Friday, January 5, 2007

Watching you

At 2 AM after a very long day at work, I sat down to write my first blog entry for Diggin Deeper. But being a compulsive multi-tasker, I got into an argument while chatting on the go. My friend was telling me that I needed to blog personal incidents. All people are voyeurs; they are more interested in other people’s lives, he claimed. But I wasn’t convinced, wasn’t the internet a source of information with a capital I, besides blogs are about opinions?

This incident made me a bit uncomfortable, which lead to some pondering and scribbling.The word ‘Voyeur’ was originally the name of a disorder of watching unsuspecting people for sexual arousal. The negative connotation has stuck with it, so my first reaction like most people was: something must be seriously wrong if we are all turning into voyeurs?

Whether it is watching home videos uploaded on youtube.com, browsing people’s online photo-albums, reading their personal commentaries on blogs, following dramatized life-stories on Reality shows, all around us is an excess of voyeuristic behavior. The TV Show ‘Big Brother’(Big Boss in India) is a classic case, five pan-regional versions of this massively successful reality show are screened in continents all over the world. On Big Brother, a bunch of people agree to be under constant surveillance during their stay at a communal house. They are ousted one by one by popularity votes and the last one in the game wins a prize.

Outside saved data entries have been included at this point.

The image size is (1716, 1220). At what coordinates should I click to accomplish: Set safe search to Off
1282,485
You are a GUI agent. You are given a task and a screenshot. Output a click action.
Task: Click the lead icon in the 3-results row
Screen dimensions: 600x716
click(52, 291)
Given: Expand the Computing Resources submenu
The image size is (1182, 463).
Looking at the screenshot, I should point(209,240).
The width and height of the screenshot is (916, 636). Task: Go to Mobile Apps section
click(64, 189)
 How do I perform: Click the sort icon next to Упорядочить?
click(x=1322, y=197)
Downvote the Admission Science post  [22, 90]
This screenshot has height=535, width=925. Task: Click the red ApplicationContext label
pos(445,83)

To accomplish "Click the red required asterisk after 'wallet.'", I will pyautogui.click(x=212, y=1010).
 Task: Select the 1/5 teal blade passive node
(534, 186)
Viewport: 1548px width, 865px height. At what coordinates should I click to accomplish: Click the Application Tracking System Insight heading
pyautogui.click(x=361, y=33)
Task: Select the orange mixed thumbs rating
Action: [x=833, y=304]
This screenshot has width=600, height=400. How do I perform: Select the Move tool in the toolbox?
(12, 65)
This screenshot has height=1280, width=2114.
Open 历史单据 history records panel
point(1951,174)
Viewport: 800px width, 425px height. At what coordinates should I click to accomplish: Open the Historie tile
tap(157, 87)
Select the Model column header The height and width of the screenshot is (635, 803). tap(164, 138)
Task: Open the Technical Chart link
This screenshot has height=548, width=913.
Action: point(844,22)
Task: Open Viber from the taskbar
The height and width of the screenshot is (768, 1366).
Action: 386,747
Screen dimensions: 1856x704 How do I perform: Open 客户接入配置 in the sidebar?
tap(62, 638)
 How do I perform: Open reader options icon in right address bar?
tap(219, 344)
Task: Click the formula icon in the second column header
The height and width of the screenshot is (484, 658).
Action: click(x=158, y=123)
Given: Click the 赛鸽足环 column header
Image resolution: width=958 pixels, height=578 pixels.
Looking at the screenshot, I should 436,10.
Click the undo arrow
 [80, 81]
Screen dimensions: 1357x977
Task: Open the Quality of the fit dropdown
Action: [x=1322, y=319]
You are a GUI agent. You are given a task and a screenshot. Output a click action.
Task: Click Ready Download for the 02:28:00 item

Looks like the vision of Orwell in 1984 has become a reality today!

It’s quite powerful, the feeling of seeing everything and yet it is completely mundane. There is more to this: What does it mean to be a voyeur? Is this desire to sneak a peek something that today’s technologies have afforded us? Is it because we can publish whatever we want that voyeurism is being fed or is it the other way round? Are people living all their desires vicariously through these acts of voyeurism?

Beat this: One of these days I stumbled on a comment on a blog that said:

“I loved taking a peek inside your mind and life.” (!!)

Check out: Cartoons about voyeurs. 514 pictures tagged voyeurism

4 comments:

Sudarshan. A. G. said...

The tendency to watch has always been there, hasn't it? Its just that the barriers of individuals wrt to the access they allow to different people has come down.... We put up online profiles (the most basic of public posturing, forget youtube and flickr or second life etc..) to give a people a zeitgeist of us. Something they can look at and move on without being too boring...

"About me:" is a question nobody (or very few) should be able to answer oneself ... But everyone seemingly is certain!

We look into others lives to see whether they have failings similar to ours... and relish at their failure and ogle at their victories... Big brother is not around... Its U!

twin said...

I used to believe that blogs are nothing but useless Dear Diary entries. Well at some level they still are.

If we don't write about ourselves, we do write about what we think of certain things. I personally don't think it hides one's personality anyway. We get to know a person either through what happens to them or through what they say they believe in. So how different is it to write about issues that surround you?

Maybe a little more open , an act of looking out. But that doesn't make it any better or is that how we define it?

~Twin

Usha said...

a.g.sudarshan:Thanks for bringing that up, I did come across this while I was researching for this dig on voyeurism. There is definitely a link between exhibitionism and voyeurism, the more exhibitionist people become there is more to be seen, hence the excess voyeurism. But my concern here is that there is no causal link between the two. Exhibitionism is not needed for voyeurism to exist. As for people being voyeuristic, I don’t know how long this tendency to watch has existed. Is it peculiar to a generation? Since the various surveillance tools have become prevalent maybe?

Twin: What are blogs? They are slates where people scribble, express, and shout out.
And like all forms of expression (art, dance, fiction) they are open to interpretation.
We all write within our own sense of privacy, choosing and revealing what we feel comfortable. Knowing what people are going through and what they believe in is very different though.
I am interested in the ‘dear dairy entries’ that you mentioned. To me this is interesting precisely because as far as I can remember people wrote down in dairies their secrets, things they are mortified to share with the world. Tucked away in a few pages are those secret longings, hurts, pains, or passionate poems which don’t rhyme. But on the front page of the dairy would be a scrawl that said: Please do not read this. Respect my privacy et al. Why then are people open to this idea of sharing with the world on something as ubiquitous as the internet? Let’s save this discussion for another day!

nijaz said...

When I go to the U.K. and see snippets of Big Brother on the news and tabloids, I see a nation too engrossed in other personal lives. Weird personal lives. A satisfaction I think people get when they watch Jerry Springer. People thinking atleast theyre not that weird, their problems aint anything.

I too like watching people. (And in Morocco it takes a whole new height when chairs at coffee shops all face the street. :) ) But I'm interested in the intricacies of human behaviour. Cause and effect and those kind of things.And yes the marvel at the Omnipotent who makes in this world the orderly chaos that works like a Swiss-made clock!